[Element lookup listing]
....

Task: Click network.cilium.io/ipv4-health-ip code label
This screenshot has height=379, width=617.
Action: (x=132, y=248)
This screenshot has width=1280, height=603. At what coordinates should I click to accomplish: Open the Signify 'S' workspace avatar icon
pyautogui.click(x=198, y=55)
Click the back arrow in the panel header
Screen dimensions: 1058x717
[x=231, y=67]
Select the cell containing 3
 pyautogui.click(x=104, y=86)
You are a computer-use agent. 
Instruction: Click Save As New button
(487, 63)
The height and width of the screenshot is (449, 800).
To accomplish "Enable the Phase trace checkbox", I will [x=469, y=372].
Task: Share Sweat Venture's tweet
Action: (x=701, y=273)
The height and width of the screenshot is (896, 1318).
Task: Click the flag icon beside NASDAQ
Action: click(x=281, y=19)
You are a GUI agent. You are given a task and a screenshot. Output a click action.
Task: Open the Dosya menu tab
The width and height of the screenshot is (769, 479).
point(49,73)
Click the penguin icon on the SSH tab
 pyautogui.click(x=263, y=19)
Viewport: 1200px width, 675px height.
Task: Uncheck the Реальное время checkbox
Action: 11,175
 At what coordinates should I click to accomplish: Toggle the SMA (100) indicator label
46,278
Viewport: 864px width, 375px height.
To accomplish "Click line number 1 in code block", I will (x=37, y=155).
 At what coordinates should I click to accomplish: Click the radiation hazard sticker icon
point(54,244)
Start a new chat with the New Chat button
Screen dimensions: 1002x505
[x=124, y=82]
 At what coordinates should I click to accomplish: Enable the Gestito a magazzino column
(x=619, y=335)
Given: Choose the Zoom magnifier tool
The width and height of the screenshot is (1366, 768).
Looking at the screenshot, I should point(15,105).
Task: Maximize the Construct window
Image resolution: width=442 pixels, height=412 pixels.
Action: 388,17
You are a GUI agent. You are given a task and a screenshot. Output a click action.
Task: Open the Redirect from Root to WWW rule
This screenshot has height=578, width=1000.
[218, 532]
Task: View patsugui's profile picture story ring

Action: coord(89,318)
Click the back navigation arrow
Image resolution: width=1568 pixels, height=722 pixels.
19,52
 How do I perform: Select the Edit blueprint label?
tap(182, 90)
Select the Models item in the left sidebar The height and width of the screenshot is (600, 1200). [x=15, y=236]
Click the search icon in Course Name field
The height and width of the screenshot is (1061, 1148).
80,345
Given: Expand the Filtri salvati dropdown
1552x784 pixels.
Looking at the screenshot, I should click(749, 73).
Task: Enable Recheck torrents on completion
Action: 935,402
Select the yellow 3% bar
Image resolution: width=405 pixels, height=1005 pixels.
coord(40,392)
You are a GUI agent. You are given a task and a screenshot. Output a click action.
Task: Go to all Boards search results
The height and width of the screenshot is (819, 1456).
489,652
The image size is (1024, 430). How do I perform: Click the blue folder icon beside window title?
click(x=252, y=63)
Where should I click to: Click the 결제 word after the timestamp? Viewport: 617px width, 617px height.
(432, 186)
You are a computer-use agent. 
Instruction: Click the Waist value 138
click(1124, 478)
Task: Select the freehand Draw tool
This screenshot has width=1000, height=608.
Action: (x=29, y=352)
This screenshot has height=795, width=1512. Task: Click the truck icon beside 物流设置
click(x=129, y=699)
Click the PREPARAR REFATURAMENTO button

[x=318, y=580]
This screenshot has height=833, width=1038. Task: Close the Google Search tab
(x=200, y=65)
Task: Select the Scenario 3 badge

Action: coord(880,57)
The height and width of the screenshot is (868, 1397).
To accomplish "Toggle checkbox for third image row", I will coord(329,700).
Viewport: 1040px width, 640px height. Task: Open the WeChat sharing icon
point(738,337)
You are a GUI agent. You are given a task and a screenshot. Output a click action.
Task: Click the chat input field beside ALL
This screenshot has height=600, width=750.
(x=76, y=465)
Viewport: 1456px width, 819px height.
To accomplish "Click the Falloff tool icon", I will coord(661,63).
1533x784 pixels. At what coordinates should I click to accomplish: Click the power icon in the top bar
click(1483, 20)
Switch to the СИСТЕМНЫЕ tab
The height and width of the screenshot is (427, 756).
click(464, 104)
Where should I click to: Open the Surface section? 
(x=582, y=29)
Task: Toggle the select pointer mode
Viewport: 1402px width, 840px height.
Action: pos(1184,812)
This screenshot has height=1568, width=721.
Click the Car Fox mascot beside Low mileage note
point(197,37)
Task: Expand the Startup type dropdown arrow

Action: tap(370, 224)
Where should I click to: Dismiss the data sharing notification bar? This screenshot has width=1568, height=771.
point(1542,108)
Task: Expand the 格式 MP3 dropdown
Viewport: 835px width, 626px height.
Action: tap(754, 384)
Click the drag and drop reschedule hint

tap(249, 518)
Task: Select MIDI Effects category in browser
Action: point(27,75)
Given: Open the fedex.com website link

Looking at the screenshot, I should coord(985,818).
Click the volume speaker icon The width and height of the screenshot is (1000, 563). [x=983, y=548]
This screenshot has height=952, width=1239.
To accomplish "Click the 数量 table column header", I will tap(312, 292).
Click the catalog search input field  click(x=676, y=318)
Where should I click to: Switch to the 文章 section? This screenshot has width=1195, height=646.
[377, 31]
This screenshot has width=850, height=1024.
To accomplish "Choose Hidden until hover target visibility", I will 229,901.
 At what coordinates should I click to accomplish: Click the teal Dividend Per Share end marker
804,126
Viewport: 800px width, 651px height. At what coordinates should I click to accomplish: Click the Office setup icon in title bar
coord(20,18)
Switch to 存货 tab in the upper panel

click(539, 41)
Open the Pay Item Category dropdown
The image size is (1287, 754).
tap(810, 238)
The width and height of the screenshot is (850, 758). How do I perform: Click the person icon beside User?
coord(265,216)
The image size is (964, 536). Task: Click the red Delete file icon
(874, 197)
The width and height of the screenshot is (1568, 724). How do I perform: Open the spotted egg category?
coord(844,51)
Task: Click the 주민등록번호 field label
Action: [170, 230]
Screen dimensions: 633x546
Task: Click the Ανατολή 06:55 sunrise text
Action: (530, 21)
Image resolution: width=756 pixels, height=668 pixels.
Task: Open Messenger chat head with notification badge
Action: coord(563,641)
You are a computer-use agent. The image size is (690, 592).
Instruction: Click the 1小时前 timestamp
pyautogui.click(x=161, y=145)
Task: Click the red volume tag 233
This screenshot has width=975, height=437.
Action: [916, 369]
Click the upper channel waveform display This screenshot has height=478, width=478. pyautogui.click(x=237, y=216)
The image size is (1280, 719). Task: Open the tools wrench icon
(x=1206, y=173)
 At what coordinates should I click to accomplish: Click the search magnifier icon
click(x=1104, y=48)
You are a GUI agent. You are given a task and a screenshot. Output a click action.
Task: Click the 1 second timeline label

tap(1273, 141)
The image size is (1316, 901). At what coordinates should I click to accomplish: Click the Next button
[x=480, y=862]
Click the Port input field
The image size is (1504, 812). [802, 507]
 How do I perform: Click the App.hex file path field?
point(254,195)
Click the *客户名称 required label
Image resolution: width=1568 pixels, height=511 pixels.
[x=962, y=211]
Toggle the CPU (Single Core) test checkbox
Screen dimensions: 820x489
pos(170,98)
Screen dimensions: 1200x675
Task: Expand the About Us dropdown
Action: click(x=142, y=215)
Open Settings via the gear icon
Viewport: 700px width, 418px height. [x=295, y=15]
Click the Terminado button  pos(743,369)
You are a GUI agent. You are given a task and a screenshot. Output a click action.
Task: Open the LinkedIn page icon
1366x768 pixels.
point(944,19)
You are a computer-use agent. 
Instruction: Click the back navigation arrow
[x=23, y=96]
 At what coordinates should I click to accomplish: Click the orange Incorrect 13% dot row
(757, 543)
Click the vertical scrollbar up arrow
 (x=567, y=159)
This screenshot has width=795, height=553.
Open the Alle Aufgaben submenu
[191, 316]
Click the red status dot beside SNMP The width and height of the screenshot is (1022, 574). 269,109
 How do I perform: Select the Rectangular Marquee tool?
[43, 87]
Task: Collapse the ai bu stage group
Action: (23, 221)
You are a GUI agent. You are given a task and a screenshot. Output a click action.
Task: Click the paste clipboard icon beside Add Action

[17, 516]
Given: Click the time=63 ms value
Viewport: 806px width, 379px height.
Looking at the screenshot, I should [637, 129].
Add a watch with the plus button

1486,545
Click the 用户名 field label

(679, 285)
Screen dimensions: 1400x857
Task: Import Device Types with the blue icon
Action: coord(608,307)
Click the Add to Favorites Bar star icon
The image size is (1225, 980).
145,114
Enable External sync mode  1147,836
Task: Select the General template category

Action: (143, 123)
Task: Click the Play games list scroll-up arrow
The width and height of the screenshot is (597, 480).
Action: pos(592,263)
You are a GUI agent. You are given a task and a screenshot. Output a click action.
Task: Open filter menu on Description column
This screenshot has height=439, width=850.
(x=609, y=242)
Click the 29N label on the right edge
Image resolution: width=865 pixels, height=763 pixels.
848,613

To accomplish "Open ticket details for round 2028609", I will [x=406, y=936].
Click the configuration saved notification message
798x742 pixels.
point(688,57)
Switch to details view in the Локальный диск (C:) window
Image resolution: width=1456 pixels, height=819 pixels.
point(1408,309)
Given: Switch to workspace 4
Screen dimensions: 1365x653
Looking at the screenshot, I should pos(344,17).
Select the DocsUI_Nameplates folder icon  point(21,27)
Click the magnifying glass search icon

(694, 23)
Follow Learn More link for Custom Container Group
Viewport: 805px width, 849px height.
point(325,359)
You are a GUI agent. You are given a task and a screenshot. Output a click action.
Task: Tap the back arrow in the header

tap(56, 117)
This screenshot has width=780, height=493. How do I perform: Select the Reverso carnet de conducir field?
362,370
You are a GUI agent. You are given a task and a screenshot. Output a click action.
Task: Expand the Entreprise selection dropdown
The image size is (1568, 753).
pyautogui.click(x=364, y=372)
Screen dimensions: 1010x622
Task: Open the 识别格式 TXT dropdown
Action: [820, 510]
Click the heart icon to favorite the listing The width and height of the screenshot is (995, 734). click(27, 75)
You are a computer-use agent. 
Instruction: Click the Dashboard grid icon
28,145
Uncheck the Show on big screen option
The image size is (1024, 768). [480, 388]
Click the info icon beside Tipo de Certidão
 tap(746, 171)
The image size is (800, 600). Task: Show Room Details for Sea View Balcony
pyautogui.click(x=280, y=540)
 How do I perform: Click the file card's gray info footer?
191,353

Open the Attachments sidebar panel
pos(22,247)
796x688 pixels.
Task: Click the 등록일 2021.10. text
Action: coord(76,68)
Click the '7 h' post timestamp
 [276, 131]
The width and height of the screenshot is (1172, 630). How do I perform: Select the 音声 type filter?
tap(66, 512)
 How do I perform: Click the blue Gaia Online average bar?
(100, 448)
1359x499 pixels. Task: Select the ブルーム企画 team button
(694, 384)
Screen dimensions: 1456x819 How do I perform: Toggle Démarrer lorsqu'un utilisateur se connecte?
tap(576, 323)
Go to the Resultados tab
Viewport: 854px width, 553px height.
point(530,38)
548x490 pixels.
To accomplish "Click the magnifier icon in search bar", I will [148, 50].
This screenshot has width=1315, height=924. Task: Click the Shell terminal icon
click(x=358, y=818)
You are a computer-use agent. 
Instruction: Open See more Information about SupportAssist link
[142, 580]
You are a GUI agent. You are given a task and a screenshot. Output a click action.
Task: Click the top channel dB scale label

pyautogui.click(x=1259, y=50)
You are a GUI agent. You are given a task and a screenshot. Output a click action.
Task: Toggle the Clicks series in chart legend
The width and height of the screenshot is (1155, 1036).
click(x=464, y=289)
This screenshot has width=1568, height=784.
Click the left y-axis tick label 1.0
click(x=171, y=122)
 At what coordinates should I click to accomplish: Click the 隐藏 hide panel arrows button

....

Copy out the part of the listing above that opens with the line containing "search magnifier icon" and closes with the line containing "[x=23, y=96]", keeping every line in that stretch exactly as it appears.

OUTPUT OF THE EXERCISE =
 At what coordinates should I click to accomplish: Click the search magnifier icon
click(x=1104, y=48)
You are a GUI agent. You are given a task and a screenshot. Output a click action.
Task: Click the 1 second timeline label

tap(1273, 141)
The image size is (1316, 901). At what coordinates should I click to accomplish: Click the Next button
[x=480, y=862]
Click the Port input field
The image size is (1504, 812). [802, 507]
 How do I perform: Click the App.hex file path field?
point(254,195)
Click the *客户名称 required label
Image resolution: width=1568 pixels, height=511 pixels.
[x=962, y=211]
Toggle the CPU (Single Core) test checkbox
Screen dimensions: 820x489
pos(170,98)
Screen dimensions: 1200x675
Task: Expand the About Us dropdown
Action: click(x=142, y=215)
Open Settings via the gear icon
Viewport: 700px width, 418px height. [x=295, y=15]
Click the Terminado button  pos(743,369)
You are a GUI agent. You are given a task and a screenshot. Output a click action.
Task: Open the LinkedIn page icon
1366x768 pixels.
point(944,19)
You are a computer-use agent. 
Instruction: Click the back navigation arrow
[x=23, y=96]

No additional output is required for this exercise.